■ **Data lines**:
-- Start --
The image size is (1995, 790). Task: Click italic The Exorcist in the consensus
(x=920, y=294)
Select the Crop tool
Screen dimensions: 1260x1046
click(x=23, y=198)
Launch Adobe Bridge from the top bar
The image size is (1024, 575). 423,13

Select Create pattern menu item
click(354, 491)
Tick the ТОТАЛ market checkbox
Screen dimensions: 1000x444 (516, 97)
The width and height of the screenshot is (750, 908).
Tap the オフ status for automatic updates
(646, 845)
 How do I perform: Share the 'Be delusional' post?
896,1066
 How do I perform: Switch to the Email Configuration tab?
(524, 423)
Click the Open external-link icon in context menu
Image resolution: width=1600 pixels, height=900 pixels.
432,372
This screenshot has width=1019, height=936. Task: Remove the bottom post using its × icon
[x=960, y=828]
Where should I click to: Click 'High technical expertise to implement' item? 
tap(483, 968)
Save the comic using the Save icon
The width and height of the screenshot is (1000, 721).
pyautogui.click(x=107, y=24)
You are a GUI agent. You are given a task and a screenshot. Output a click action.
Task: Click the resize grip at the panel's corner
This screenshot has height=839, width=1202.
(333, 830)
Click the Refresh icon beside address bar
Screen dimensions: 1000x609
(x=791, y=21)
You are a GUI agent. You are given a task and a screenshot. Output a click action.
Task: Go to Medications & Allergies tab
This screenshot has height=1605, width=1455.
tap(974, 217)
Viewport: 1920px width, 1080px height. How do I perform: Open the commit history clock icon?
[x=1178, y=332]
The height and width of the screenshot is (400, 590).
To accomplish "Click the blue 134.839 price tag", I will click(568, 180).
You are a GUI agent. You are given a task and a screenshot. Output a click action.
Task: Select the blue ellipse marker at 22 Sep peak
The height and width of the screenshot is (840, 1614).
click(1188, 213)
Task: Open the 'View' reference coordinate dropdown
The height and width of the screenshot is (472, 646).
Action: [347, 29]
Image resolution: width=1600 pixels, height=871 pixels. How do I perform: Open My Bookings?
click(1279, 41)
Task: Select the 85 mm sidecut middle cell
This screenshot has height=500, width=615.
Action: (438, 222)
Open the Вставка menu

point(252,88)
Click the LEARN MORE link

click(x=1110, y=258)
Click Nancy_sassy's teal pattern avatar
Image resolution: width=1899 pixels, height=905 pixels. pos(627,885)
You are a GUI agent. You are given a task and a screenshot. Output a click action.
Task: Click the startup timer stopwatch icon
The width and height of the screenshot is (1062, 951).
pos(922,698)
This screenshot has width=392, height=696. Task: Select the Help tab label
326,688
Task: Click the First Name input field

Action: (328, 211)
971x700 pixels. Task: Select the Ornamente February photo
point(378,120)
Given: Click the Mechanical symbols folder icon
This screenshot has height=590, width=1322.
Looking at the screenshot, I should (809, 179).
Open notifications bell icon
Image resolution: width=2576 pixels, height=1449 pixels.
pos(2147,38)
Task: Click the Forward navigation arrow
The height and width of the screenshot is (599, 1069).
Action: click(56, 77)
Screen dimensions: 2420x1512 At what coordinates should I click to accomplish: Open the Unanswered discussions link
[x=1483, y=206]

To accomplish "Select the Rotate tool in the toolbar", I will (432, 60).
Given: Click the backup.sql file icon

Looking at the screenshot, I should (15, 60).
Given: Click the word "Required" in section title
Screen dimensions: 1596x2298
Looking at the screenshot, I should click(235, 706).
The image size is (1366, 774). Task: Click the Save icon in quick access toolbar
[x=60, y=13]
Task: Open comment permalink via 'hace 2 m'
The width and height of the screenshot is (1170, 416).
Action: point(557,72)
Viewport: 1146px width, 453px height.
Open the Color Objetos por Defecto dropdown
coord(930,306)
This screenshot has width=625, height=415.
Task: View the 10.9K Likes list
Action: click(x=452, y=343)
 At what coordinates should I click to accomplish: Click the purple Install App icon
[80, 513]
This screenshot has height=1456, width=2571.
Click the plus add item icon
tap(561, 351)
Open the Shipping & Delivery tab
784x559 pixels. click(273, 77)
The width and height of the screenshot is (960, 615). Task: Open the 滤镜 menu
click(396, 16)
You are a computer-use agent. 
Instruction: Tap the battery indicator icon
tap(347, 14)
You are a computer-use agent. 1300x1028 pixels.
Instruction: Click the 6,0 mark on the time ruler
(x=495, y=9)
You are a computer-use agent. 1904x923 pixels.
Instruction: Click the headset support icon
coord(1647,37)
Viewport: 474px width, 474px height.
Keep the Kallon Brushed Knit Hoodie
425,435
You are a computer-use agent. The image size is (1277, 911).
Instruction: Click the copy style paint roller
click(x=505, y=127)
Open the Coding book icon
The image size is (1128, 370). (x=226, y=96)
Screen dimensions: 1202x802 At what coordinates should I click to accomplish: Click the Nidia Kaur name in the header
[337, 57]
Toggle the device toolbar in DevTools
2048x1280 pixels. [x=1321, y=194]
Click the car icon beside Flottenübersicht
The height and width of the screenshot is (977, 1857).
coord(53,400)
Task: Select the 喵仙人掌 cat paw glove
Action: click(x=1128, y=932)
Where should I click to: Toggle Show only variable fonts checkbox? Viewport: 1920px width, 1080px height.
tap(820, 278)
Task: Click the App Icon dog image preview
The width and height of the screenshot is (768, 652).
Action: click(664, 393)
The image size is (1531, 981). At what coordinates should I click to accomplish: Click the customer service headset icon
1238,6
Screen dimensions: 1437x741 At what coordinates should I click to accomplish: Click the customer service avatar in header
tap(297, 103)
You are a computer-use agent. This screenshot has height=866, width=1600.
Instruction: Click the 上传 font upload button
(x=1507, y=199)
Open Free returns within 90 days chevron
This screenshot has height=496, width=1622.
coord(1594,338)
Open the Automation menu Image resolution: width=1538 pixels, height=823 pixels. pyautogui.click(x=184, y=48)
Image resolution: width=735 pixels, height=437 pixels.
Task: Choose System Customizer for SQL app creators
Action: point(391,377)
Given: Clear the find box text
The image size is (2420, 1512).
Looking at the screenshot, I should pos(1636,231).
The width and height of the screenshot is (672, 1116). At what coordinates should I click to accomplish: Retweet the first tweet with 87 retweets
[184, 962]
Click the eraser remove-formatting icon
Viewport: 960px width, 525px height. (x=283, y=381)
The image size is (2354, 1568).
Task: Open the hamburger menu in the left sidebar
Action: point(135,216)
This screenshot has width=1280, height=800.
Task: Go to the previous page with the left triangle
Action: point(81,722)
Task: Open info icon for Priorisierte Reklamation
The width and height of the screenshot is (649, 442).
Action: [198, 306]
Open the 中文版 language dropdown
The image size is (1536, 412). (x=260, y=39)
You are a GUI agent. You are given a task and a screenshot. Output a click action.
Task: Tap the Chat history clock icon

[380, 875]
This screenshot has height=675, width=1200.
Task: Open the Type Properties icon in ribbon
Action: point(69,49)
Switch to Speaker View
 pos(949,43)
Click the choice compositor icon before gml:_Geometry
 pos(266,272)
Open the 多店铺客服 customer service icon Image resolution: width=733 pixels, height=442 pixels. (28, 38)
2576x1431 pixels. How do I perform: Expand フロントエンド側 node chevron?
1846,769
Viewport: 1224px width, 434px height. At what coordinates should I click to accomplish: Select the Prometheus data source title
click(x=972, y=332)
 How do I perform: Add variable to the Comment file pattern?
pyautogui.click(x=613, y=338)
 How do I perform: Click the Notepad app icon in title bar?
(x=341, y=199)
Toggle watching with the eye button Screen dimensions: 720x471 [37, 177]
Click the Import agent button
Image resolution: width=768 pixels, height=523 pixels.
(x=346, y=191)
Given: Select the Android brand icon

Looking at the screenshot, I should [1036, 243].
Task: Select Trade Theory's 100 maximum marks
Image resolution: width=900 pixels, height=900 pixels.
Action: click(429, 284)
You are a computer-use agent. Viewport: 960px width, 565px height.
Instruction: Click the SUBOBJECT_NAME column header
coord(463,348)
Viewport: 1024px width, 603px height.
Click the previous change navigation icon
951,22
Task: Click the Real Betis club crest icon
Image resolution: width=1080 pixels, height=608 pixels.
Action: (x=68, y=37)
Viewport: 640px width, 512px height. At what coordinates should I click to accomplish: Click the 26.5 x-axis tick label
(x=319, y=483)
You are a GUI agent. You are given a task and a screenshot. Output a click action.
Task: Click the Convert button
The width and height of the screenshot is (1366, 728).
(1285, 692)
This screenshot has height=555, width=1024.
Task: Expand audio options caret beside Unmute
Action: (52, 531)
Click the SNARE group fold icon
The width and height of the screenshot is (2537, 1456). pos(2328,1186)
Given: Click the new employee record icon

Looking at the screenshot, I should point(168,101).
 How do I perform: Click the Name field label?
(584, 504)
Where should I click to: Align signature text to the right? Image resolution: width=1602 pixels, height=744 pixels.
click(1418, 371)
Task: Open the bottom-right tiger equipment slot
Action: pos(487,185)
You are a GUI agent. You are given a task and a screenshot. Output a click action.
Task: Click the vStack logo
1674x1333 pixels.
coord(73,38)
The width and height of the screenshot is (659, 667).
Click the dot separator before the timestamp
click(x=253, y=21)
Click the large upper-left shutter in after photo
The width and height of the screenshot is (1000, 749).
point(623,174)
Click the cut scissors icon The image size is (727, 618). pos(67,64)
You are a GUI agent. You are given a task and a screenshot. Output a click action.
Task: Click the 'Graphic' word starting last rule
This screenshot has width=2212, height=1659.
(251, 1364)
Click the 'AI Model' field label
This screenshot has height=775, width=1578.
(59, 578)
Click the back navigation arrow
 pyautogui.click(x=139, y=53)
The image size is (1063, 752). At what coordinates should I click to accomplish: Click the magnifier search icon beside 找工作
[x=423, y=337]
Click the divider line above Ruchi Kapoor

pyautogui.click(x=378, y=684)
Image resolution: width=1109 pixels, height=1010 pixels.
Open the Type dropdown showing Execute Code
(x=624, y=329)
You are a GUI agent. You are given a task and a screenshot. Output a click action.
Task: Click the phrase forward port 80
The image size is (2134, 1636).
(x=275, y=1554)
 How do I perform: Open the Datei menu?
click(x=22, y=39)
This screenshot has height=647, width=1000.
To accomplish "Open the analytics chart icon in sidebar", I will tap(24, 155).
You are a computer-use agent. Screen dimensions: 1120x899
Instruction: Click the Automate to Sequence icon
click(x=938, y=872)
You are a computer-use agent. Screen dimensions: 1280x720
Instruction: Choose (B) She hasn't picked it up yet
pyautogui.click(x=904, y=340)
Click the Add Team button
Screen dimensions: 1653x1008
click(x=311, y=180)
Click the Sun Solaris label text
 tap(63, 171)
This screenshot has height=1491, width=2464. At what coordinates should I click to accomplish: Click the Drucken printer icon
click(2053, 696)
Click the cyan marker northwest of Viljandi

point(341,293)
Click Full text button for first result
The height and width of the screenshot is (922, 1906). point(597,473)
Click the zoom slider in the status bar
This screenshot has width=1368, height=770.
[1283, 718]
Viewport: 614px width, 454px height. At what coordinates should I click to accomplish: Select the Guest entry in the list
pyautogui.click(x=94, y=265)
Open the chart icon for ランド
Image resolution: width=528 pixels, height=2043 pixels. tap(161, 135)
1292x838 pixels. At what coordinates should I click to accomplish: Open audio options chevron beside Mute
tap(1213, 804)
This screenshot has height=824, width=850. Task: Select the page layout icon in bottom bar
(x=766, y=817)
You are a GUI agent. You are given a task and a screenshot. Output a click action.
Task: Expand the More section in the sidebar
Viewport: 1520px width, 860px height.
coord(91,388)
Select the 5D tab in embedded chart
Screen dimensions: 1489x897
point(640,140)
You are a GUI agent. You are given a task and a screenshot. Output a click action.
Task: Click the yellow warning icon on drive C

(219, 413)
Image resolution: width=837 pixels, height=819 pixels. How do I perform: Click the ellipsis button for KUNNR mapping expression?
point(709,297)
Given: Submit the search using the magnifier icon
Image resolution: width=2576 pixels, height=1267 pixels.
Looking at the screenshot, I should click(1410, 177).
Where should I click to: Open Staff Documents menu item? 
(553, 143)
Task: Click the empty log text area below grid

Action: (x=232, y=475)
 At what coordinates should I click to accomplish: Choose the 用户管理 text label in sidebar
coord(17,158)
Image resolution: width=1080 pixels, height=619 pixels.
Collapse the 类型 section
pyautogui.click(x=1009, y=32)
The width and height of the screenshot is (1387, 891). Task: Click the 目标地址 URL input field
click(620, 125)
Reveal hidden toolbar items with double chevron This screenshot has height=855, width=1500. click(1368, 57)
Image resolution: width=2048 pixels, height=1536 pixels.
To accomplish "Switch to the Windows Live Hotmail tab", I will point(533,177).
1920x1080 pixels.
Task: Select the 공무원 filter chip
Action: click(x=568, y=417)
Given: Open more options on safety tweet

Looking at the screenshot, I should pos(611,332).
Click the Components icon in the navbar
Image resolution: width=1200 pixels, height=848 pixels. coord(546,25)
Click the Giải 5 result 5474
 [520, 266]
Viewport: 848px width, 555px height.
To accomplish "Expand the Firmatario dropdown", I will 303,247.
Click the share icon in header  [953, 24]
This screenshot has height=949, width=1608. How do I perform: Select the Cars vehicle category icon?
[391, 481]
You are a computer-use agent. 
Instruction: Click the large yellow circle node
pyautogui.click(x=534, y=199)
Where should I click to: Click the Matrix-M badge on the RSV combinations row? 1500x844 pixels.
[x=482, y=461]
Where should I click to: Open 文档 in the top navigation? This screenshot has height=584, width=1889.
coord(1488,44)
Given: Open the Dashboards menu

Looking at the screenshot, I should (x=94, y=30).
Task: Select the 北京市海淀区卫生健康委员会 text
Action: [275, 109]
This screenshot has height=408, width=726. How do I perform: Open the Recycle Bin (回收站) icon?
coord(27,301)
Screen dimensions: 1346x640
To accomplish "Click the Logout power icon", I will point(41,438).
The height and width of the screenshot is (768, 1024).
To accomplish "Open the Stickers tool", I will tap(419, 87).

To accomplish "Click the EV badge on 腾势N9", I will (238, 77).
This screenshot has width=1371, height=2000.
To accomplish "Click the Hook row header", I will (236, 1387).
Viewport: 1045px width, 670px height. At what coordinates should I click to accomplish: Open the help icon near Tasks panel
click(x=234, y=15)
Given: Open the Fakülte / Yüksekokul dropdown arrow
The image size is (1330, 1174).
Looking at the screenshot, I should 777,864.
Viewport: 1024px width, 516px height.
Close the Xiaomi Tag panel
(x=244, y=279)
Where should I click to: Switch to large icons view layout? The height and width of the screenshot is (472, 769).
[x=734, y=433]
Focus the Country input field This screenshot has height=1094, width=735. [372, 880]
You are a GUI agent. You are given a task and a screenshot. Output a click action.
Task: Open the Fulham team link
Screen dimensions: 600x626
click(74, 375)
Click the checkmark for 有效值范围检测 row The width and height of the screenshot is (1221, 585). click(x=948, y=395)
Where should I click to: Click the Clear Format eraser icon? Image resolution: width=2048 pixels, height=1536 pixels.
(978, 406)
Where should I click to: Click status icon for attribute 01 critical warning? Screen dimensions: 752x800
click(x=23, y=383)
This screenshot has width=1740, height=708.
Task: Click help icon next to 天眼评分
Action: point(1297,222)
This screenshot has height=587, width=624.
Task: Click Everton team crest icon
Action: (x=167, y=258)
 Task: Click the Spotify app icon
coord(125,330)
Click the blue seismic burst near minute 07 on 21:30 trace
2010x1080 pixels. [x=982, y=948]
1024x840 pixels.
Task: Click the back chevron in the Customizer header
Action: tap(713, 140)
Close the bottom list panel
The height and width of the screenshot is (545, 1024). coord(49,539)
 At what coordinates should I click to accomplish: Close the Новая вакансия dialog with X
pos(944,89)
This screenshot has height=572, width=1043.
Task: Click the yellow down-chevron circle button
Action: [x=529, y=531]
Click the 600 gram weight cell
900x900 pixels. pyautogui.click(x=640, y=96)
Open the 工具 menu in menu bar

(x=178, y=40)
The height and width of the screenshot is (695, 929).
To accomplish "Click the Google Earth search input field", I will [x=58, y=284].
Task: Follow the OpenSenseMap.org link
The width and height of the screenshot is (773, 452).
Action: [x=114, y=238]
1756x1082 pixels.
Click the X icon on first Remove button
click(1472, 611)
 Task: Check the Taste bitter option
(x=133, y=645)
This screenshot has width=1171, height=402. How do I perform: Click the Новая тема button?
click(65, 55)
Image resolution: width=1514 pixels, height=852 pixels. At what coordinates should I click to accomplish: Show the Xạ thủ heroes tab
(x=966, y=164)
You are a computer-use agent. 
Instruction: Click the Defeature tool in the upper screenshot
-- End --
■ **Problem details**:
Quote the lines beginning at the line that contains "Click Nancy_sassy's teal pattern avatar" and ending after the line that contains "Action: click(56, 77)".

■ **The solution**:
Click Nancy_sassy's teal pattern avatar
Image resolution: width=1899 pixels, height=905 pixels. pos(627,885)
You are a GUI agent. You are given a task and a screenshot. Output a click action.
Task: Click the startup timer stopwatch icon
The width and height of the screenshot is (1062, 951).
pos(922,698)
This screenshot has width=392, height=696. Task: Select the Help tab label
326,688
Task: Click the First Name input field

Action: (328, 211)
971x700 pixels. Task: Select the Ornamente February photo
point(378,120)
Given: Click the Mechanical symbols folder icon
This screenshot has height=590, width=1322.
Looking at the screenshot, I should (809, 179).
Open notifications bell icon
Image resolution: width=2576 pixels, height=1449 pixels.
pos(2147,38)
Task: Click the Forward navigation arrow
The height and width of the screenshot is (599, 1069).
Action: click(56, 77)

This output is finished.